Book of Common Prayer
God’s promise and Abraham’s faith
3 You witless Galatians! Who has bewitched you? Messiah Jesus was portrayed on the cross before your very eyes! 2 There’s just one thing I want to know from you. Did you receive the spirit by doing the works of Torah, or by hearing and believing? 3 You are so witless: you began with the spirit, and now you’re ending with the flesh? 4 Did you really suffer so much for nothing—if indeed it is going to be for nothing? 5 The one who gives you the spirit and performs powerful deeds among you—does he do this through your performance of Torah, or through hearing and believing?
6 It’s like Abraham. “He believed God, and it was counted to him for righteousness.” 7 So you know that it’s people of faith who are children of Abraham. 8 The Bible foresaw that God would justify the nations by faith, so it announced the gospel to Abraham in advance, when it declared that “the nations will be blessed in you.” 9 So you see: the people of faith are blessed along with faithful Abraham.
Redeemed from the law’s curse
10 Because, you see, those who belong to the “works-of-the-law” camp are under a curse! Yes, that’s what the Bible says: “Cursed is everyone who doesn’t stick fast by everything written in the book of the law, to perform it.” 11 But, because nobody is justified before God in the law, it’s clear that “the righteous shall live by faith.” 12 The law, however, is not by faith: rather, “the one who does them shall live in them.”
13 The Messiah redeemed us from the curse of the law, by becoming a curse on our behalf, as the Bible says: “Cursed is everyone who hangs on a tree.” 14 This was so that the blessing of Abraham could flow through to the nations in Messiah Jesus—and so that we might receive the promise of the spirit, through faith.
The feeding of the five thousand
30 The apostles came back to Jesus and told him all they had done and taught. 31 “All right,” he said, “it’s time for a break. Come away, just you, and we’ll go somewhere lonely and private.” (Crowds of people were coming and going and they didn’t even have time to eat.)
32 So they went off privately in the boat to a deserted spot. 33 And . . . crowds saw them going, realized what was happening, hurried on foot from all the towns, and arrived there first. 34 When Jesus got out of the boat he saw the huge crowd, and was deeply sorry for them, because they were like a flock without a shepherd. So he started to teach them many things.
35 It was already getting late when his disciples came to him and said, “Look: there’s nothing here. It’s getting late. 36 Send them away. They need to go off into the countryside and the villages and buy themselves some food.”
37 “Why don’t you give them something?” Jesus replied.

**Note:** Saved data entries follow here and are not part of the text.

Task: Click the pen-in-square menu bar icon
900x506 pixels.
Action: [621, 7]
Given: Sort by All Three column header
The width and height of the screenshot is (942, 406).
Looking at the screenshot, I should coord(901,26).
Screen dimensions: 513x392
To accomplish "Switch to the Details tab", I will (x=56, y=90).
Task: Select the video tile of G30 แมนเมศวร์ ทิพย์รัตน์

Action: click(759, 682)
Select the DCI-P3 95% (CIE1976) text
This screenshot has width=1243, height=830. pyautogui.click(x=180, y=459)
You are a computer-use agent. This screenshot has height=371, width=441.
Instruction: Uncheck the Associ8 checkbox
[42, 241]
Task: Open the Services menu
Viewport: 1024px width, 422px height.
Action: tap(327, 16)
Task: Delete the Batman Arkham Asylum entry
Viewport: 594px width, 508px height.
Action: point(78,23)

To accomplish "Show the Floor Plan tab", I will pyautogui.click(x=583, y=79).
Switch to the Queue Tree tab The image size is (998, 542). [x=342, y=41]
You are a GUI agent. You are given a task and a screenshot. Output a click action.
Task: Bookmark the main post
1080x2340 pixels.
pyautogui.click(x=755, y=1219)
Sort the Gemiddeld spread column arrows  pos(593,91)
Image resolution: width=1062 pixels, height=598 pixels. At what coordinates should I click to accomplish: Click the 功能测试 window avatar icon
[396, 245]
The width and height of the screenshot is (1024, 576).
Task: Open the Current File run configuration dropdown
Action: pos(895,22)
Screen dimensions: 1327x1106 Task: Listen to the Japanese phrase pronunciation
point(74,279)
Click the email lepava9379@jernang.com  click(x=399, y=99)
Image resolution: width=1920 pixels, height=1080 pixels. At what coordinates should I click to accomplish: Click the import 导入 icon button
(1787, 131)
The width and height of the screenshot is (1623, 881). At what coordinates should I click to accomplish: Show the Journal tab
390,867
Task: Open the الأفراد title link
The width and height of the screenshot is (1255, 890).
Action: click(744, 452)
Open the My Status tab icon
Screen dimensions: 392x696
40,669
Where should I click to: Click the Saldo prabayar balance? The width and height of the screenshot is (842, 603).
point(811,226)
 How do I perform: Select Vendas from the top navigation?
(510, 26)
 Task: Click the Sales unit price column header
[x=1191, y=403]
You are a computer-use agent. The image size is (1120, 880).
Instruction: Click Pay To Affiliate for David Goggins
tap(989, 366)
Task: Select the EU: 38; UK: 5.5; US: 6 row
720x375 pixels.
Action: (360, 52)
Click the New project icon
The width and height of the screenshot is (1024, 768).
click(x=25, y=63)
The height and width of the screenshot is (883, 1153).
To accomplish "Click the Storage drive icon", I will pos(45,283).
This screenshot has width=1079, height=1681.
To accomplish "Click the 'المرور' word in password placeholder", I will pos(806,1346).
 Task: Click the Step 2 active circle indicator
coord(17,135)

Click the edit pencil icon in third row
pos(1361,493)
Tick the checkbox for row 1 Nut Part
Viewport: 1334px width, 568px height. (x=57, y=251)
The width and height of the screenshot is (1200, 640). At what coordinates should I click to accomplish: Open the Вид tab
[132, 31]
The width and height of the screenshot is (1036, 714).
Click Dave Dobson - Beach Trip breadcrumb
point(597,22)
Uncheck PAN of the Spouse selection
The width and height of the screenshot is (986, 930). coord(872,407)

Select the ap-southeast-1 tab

“Are you suggesting,” they asked, “that we should go and spend two hundred dinars and get food for this lot?”
38 “Well,” said Jesus, “how many loaves have you got? Go and see.”
They found out, and said, “Five, and a couple of fish.”
39 Jesus told them to sit everyone down, group by group, on the green grass. 40 So they sat down in companies, by hundreds and by fifties. 41 Then he took the five loaves and the two fishes, looked up to heaven, blessed the bread, broke it, and gave it to his disciples to give to the crowd. Then he divided the two fish for them all. 42 Everyone ate, and had plenty. 43 They picked up the leftovers, and there were twelve baskets of broken pieces, and of the fish.
44 The number of men who had eaten was five thousand.
Jesus walks on water
45 At once Jesus made his disciples get into the boat and set sail across towards Bethsaida, while he dismissed the crowd. 46 He took his leave of them and went off up the mountain to pray.